Jego światło jest podobne do niszy
w której jest lampa;
lampa jest we szkle,
a szkło jest jak gwiazda świecąca.
Zapala się ona od drzewa błogosławionego –
drzewa oliwnego, ani ze Wschodu, ani z Zachodu,
Którego oliwa prawie by świeciła,
nawet gdyby nie dotknął jej ogień.
Światło na świetle!
Bóg prowadzi drogą prostą ku światłu,
kogo chce.
Bóg przytacza przykłady dla ludzi.
Bóg o każdej rzeczy jest wszechwiedzący!”
(Koran, sura XXIV, w. 35, tłum.

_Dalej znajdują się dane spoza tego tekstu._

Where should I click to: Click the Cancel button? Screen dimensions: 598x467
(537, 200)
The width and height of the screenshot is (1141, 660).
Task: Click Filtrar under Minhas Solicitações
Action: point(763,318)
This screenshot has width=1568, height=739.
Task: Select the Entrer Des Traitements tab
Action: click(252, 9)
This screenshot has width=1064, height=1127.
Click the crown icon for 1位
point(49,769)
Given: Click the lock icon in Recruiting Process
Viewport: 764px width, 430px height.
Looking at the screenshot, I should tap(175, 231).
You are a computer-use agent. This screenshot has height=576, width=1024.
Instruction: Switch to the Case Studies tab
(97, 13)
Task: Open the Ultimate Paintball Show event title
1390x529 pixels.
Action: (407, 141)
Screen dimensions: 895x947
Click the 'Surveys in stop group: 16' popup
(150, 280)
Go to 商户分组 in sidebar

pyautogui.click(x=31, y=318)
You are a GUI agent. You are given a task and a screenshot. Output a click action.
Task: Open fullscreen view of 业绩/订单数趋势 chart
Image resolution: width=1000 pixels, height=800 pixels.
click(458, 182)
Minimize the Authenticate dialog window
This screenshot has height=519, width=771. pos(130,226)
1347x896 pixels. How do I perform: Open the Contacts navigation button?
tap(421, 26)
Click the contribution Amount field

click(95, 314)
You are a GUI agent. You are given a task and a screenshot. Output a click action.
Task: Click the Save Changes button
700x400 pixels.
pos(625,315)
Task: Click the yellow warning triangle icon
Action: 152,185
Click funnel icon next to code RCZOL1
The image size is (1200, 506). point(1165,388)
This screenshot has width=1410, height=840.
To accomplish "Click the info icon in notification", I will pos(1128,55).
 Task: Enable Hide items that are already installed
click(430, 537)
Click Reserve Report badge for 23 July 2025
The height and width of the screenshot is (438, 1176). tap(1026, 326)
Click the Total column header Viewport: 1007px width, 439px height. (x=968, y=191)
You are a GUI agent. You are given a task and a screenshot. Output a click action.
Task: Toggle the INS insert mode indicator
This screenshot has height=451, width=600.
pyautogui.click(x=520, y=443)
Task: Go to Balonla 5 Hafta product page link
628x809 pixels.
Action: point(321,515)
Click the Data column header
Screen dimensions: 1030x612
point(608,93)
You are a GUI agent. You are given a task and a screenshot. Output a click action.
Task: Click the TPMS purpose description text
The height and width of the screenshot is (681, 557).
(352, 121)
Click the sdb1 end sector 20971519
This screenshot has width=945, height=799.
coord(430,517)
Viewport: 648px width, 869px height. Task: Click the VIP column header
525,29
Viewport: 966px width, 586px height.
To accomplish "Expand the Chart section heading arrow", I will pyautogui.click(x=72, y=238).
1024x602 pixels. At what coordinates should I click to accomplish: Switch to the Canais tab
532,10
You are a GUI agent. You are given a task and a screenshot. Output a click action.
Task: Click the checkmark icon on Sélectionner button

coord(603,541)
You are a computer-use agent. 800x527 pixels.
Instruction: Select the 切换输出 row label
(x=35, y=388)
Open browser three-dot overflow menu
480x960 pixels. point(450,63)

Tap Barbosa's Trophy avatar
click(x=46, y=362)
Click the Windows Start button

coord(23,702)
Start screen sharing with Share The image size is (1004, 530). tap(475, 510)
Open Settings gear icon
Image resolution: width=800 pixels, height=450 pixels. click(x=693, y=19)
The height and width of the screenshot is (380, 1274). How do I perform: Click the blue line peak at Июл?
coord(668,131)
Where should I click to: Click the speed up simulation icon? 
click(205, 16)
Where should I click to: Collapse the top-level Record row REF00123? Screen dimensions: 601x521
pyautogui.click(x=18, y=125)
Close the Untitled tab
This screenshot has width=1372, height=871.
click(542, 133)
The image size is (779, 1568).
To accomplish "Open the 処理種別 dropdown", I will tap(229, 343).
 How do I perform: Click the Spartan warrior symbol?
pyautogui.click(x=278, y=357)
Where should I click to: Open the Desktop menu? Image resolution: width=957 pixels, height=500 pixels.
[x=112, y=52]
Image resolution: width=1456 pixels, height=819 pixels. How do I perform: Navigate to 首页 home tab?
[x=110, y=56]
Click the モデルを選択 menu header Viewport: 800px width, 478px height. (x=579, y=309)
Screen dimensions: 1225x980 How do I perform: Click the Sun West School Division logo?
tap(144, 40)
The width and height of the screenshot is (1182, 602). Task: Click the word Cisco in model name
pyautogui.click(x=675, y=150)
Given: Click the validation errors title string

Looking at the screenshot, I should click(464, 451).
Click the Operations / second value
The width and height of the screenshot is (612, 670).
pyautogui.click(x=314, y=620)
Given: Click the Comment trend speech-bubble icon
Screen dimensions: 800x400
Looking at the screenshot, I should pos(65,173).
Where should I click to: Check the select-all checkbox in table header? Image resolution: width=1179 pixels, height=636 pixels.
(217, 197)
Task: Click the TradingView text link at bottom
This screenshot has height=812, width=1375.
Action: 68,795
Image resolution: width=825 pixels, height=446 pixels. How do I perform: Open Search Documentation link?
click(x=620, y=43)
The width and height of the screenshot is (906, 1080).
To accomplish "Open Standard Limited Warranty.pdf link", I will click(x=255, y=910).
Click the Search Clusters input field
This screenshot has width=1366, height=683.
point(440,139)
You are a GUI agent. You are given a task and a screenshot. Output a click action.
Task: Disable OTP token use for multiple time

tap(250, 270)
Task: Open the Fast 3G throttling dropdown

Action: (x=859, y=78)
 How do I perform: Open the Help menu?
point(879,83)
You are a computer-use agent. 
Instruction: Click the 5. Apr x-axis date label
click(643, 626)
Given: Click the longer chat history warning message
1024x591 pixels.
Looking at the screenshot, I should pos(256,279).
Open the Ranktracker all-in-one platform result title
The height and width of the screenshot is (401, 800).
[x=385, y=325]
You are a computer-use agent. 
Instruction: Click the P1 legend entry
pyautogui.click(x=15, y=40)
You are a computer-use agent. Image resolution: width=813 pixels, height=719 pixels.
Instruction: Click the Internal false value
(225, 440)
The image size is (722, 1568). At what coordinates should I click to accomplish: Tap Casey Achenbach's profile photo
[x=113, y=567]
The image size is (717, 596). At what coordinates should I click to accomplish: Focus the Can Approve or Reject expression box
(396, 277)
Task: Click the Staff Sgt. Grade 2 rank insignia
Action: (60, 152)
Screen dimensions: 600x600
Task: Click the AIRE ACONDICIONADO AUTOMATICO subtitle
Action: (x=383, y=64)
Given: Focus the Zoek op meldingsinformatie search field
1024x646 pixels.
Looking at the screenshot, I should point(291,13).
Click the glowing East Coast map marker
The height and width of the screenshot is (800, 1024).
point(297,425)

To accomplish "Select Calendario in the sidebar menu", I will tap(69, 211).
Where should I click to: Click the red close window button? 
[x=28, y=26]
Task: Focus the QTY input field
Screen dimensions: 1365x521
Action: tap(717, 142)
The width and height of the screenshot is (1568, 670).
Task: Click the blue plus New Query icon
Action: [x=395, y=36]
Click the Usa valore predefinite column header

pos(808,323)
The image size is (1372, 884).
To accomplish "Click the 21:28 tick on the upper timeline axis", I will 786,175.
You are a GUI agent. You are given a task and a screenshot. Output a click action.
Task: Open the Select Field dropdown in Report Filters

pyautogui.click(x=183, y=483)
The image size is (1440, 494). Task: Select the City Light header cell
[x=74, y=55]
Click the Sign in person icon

K. Bielawski, Warszawa 1986, s. 423).
Powyższy fragment z XXIV sury Koranu stał się inspiracją dla wielu muzułmańskich mistyków (sufich), zwłaszcza tych, którzy ujmowali Boga jako światło i widzieli Jego najdoskonalszą manifestację w postaci światła Księgi – Koranu. Myśl arabsko-muzułmańska wielorako oddziaływała na kulturę świata Zachodu, a wpływy te stały się szczególnie intensywne w wieku XII wraz z rozwojem ruchu translatorskiego (por. Judycka 2012, s. 185–207), o czym jeszcze zapewne napiszę.
Nieodkryty sufizm
Kultura muzułmańska obejmowała różne obszary dociekań, z których najistotniejszymi były: kalam, czyli teologia spekulatywna, falsafa – muzułmańska filozofia, która przeniknęła do myśli zachodniej wraz z pismami Al-Kindiego, Al-Farabiego, Awicenny i Abu Hamida Muhammada Al-Ghazalego, oraz sufizm, czyli muzułmańska mistyka (por. Pachniak 2012, s. 155–184). Wydaje się, że myśliciele Zachodu czerpali obficie ze źródeł arabskich, gdy chodzi o medycynę, astronomię, matematykę i filozofię, pozostawiając nieco z boku sufizm. Henry Corbin w swoim klasycznym podręczniku na temat filozofii muzułmańskiej podaje następującą definicję
sufizmu:
W ogólnie uznanej etymologii słowo sufi pochodzi od arabskiego terminu suf, „wełna”. A zatem jest to aluzja do odzienia sufich, którzy odróżniali się, nosząc ubrania i płaszcze z białej wełny […]. Sufizm, świadectwo istnienia religii mistycznej w islamie, jest zjawiskiem duchowym o nieocenionym znaczeniu. Jest to przede wszystkim rozkwit przesłania duchowego Proroka, wysiłek ponownego osobistego przeżycia różnych jego wariantów, przez introspekcję treści koranicznego objawienia. Miradż „ekstatyczna podróż ku górze”, podczas której Prorok został dopuszczony do tajemnic Bożych, pozostaje prototypem doświadczenia, które starają się osiągnąć sufi (Corbin 2005, s. 167).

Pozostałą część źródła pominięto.